Ein blick in die API zeigt:
protected  Class<?> 	|| defineClass(String name, byte[] b, int off, int len)  Converts an array of bytes into an instance of class Class.
(API: Java™ Platform Standard Ed. 6)
(Meine: jdk1.6.0_22)

Also was zur Hölle übersehe ich hier??
liegts daran das die Methode protected is?
Wenn ja, bin ich eigentlich gewohnt das mich der Compiler auf solche Schusselfehler hinweist...
Steh grad irgendwie aufm Schlauch!


----------



## Gast2 (5. Mai 2011)

Ja die Methode ist protected, die kannst du nicht aufrufen


----------



## Andi_CH (5. Mai 2011)

Sunchezz hat gesagt.:


> Also was zur Hölle übersehe ich hier??
> liegts daran das die Methode protected is?
> Wenn ja, bin ich eigentlich gewohnt das mich der Compiler auf solche Schusselfehler hinweist...

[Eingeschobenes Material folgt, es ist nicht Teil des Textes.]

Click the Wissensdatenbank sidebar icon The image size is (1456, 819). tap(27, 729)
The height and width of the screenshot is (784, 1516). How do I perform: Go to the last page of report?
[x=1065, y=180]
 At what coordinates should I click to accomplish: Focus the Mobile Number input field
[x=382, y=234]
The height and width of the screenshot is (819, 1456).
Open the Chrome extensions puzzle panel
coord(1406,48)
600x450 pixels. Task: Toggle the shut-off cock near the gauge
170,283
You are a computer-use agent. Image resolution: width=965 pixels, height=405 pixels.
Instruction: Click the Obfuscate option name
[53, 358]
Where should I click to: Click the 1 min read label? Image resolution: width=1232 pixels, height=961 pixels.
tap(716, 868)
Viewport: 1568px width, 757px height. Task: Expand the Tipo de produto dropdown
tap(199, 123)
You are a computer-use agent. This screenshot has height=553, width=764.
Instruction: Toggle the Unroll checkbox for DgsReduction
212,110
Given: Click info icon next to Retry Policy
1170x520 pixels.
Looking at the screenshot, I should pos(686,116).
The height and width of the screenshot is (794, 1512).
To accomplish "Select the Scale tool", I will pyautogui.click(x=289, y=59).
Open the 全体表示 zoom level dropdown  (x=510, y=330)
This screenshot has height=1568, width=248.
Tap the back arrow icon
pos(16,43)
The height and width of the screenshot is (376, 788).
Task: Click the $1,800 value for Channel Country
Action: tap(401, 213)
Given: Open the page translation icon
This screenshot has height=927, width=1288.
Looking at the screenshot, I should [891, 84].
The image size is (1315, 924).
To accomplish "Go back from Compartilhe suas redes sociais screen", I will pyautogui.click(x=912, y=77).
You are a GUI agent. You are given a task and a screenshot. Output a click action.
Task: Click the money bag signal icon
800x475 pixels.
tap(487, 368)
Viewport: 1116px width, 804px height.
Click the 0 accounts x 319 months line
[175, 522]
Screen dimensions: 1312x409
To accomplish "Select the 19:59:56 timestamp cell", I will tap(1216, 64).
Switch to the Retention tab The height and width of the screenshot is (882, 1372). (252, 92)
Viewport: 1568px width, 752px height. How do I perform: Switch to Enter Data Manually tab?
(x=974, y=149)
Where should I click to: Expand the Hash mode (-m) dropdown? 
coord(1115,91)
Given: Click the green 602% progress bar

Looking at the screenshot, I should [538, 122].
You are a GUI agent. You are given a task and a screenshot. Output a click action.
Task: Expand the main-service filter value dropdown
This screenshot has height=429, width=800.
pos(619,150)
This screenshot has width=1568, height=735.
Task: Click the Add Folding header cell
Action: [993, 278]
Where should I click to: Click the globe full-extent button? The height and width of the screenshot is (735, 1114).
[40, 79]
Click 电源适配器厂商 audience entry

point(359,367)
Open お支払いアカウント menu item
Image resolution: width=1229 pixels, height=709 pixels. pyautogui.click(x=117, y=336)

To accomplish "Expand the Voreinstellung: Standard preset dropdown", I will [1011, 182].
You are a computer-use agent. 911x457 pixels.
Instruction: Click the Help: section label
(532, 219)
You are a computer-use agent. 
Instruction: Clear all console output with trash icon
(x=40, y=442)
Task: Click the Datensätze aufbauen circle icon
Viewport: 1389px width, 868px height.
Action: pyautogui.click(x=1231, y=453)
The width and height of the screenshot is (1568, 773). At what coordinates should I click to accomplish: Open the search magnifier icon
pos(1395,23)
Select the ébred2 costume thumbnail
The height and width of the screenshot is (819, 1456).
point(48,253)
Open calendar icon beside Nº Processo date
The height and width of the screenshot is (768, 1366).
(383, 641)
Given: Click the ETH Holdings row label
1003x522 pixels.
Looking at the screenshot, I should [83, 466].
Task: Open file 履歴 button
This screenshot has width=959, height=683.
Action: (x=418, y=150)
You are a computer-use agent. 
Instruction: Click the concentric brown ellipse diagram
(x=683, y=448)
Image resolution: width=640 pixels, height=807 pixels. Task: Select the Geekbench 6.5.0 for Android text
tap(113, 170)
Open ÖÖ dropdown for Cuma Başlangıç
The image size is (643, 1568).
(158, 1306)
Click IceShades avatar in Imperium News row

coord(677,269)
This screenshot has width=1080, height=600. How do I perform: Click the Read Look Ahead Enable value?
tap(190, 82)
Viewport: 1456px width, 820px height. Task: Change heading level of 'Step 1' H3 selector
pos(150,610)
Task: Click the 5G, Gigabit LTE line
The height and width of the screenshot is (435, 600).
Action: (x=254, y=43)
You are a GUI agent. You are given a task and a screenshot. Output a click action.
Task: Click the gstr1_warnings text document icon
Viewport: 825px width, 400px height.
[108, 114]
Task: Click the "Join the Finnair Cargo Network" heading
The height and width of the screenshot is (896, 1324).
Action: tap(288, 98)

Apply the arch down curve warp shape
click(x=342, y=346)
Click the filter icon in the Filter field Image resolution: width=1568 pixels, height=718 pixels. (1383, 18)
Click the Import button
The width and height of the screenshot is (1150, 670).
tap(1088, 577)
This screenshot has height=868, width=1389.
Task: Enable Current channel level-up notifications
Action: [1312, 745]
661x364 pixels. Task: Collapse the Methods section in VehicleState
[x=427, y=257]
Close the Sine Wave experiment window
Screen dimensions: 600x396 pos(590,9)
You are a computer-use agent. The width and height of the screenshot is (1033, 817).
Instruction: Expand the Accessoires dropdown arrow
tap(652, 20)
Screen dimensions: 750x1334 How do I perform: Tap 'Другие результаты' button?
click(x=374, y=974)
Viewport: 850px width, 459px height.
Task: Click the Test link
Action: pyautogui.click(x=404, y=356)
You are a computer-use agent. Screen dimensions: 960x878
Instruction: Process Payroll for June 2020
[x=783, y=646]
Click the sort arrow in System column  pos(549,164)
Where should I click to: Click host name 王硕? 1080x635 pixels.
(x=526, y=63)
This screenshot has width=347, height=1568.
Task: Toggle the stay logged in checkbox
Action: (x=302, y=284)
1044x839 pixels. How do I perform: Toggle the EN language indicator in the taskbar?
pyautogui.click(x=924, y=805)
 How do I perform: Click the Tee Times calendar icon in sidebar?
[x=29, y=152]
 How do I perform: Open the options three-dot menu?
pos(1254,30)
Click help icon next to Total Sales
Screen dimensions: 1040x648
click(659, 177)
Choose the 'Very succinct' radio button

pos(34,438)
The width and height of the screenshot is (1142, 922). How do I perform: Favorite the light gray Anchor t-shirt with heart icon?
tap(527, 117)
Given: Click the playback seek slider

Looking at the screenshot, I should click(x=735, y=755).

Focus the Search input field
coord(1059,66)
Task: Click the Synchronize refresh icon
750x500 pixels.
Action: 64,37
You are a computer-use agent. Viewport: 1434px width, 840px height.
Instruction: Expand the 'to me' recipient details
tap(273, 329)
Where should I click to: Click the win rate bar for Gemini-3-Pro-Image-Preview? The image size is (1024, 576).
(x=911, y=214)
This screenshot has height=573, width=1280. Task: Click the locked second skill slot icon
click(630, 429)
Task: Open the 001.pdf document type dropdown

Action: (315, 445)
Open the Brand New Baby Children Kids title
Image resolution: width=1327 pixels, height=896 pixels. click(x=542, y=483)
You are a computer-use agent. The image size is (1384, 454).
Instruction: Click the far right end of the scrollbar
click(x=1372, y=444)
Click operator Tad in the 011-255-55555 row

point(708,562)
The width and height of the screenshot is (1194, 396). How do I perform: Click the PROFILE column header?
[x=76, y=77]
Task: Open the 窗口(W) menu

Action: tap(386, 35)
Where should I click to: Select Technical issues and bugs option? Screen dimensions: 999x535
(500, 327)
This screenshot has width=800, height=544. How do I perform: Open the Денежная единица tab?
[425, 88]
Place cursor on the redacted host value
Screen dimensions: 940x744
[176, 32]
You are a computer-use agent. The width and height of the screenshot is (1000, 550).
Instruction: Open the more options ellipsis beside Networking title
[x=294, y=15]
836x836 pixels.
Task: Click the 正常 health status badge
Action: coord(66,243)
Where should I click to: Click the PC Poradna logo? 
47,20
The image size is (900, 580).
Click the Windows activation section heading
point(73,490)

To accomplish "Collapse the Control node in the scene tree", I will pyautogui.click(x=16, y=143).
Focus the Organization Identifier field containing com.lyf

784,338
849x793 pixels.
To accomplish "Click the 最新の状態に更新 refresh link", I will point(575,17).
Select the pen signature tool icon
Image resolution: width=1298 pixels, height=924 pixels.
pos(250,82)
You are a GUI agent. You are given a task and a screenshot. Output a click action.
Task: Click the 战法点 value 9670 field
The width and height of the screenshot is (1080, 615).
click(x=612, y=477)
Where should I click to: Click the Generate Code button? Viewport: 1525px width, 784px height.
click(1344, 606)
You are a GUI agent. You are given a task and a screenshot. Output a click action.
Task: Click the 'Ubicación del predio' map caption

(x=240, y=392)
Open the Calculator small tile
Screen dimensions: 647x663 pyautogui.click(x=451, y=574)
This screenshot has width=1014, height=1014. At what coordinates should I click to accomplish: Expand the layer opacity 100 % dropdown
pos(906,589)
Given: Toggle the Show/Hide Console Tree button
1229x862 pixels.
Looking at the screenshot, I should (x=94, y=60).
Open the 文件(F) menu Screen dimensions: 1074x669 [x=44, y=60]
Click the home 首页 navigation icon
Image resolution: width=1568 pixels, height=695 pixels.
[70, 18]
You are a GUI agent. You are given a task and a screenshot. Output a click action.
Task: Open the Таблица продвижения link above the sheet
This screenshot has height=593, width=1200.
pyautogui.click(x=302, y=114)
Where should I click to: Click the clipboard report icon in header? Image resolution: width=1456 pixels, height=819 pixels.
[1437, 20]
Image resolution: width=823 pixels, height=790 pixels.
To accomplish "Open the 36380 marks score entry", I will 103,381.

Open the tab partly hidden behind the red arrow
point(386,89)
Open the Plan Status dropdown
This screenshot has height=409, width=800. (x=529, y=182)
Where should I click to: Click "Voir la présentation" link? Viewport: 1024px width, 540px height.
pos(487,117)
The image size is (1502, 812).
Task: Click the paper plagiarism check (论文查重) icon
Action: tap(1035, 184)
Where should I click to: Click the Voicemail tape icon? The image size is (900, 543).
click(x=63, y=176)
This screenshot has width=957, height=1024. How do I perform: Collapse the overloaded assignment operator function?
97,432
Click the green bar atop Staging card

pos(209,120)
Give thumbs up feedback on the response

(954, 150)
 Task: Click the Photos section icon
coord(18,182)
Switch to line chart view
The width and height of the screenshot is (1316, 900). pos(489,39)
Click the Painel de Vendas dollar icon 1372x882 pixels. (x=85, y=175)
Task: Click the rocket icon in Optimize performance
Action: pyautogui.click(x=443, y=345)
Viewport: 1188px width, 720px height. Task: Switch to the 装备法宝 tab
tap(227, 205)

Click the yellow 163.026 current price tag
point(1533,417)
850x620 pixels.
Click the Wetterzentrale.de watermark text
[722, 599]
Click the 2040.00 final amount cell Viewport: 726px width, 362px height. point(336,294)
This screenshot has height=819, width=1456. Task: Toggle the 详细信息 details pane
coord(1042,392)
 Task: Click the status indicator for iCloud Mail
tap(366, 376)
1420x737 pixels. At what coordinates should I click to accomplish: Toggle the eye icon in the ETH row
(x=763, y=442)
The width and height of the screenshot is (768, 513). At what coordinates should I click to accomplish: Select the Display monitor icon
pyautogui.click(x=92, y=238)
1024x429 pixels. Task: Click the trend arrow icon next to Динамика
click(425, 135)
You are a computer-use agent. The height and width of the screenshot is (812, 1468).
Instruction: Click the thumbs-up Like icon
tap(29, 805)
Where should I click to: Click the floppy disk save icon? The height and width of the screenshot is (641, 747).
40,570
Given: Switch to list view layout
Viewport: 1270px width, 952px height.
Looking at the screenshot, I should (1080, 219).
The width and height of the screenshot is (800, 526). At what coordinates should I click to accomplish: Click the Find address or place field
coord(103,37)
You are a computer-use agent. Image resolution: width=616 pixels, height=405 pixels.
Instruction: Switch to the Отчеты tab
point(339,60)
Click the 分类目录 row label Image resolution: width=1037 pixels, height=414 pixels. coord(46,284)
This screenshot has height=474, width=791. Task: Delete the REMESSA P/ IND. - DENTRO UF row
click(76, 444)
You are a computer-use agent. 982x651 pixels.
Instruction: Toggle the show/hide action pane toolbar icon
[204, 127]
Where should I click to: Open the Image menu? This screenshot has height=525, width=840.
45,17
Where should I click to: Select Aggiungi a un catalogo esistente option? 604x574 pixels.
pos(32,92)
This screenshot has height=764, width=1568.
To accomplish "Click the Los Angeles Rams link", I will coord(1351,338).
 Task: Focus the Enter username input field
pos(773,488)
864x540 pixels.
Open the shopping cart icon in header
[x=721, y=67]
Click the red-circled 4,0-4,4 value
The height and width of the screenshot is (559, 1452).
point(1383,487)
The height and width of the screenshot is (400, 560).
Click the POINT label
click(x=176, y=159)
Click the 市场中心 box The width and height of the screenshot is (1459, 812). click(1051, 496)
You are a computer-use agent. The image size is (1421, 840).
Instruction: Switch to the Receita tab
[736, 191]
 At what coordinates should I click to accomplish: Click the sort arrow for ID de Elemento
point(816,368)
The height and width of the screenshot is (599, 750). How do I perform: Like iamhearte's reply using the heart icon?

Das kann er nicht wenn du Reflection verwendest - woher soll der Compiler wissen was da zur Laufzeit gerade für ein class-File rumlliegt?


----------



## tfa (5. Mai 2011)

> Das kann er nicht wenn du Reflection verwendest - woher soll der Compiler wissen was da zur Laufzeit gerade für ein class-File rumlliegt?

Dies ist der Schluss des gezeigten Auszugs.